## WORK INSTRUCTION
Read the listing below and copy out every line that holds "with".

## THE DATA
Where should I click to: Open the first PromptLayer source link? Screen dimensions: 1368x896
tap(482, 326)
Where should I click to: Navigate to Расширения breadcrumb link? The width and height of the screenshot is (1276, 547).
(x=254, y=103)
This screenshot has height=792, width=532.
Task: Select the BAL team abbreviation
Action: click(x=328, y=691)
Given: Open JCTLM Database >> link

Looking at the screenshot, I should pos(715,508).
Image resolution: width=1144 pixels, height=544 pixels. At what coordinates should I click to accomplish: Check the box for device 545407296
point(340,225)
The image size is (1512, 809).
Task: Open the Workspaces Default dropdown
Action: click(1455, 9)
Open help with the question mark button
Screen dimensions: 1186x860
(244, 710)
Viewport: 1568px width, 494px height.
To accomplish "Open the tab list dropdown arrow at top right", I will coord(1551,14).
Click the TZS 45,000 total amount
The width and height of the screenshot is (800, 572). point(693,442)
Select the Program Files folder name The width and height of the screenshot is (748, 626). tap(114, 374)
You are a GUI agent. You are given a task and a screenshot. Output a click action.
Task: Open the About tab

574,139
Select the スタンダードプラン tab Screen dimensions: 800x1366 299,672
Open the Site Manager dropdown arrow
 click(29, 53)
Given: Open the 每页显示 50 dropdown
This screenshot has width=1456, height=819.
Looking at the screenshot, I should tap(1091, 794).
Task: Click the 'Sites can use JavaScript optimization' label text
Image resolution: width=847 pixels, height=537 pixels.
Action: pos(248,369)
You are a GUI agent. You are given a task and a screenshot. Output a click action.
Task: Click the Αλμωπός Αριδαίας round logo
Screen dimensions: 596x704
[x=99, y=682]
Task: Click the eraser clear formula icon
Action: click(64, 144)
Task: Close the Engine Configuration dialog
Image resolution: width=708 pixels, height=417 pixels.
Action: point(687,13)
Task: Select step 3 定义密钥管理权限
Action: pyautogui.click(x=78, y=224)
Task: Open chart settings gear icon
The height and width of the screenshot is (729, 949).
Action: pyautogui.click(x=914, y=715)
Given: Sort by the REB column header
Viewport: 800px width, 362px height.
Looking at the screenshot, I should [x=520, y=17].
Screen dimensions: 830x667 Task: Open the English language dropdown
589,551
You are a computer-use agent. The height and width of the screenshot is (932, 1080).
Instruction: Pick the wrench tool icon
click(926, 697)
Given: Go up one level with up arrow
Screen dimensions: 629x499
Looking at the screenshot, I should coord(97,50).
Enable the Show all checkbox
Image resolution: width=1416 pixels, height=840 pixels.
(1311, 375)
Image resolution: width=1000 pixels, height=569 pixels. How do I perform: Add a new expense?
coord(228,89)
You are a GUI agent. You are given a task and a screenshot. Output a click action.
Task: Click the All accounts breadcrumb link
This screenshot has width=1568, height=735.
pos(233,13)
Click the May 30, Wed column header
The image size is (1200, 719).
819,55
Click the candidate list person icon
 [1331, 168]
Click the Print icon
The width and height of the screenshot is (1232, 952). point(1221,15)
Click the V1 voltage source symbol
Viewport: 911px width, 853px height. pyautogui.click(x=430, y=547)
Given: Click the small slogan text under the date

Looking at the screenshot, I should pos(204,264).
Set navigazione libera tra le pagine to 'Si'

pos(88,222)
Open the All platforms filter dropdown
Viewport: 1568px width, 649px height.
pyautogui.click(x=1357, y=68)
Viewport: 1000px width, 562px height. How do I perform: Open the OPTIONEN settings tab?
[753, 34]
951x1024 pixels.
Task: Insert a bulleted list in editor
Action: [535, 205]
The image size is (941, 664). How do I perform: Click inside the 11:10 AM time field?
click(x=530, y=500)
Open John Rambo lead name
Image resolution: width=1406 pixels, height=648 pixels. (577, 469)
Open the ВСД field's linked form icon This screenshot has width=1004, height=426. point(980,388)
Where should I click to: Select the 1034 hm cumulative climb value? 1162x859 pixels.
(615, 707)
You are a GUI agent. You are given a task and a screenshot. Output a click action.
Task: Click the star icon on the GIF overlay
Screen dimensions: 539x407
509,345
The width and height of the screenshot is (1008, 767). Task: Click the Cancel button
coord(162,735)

## RESPONSE TO THIS TASK
Open help with the question mark button
Given: Go up one level with up arrow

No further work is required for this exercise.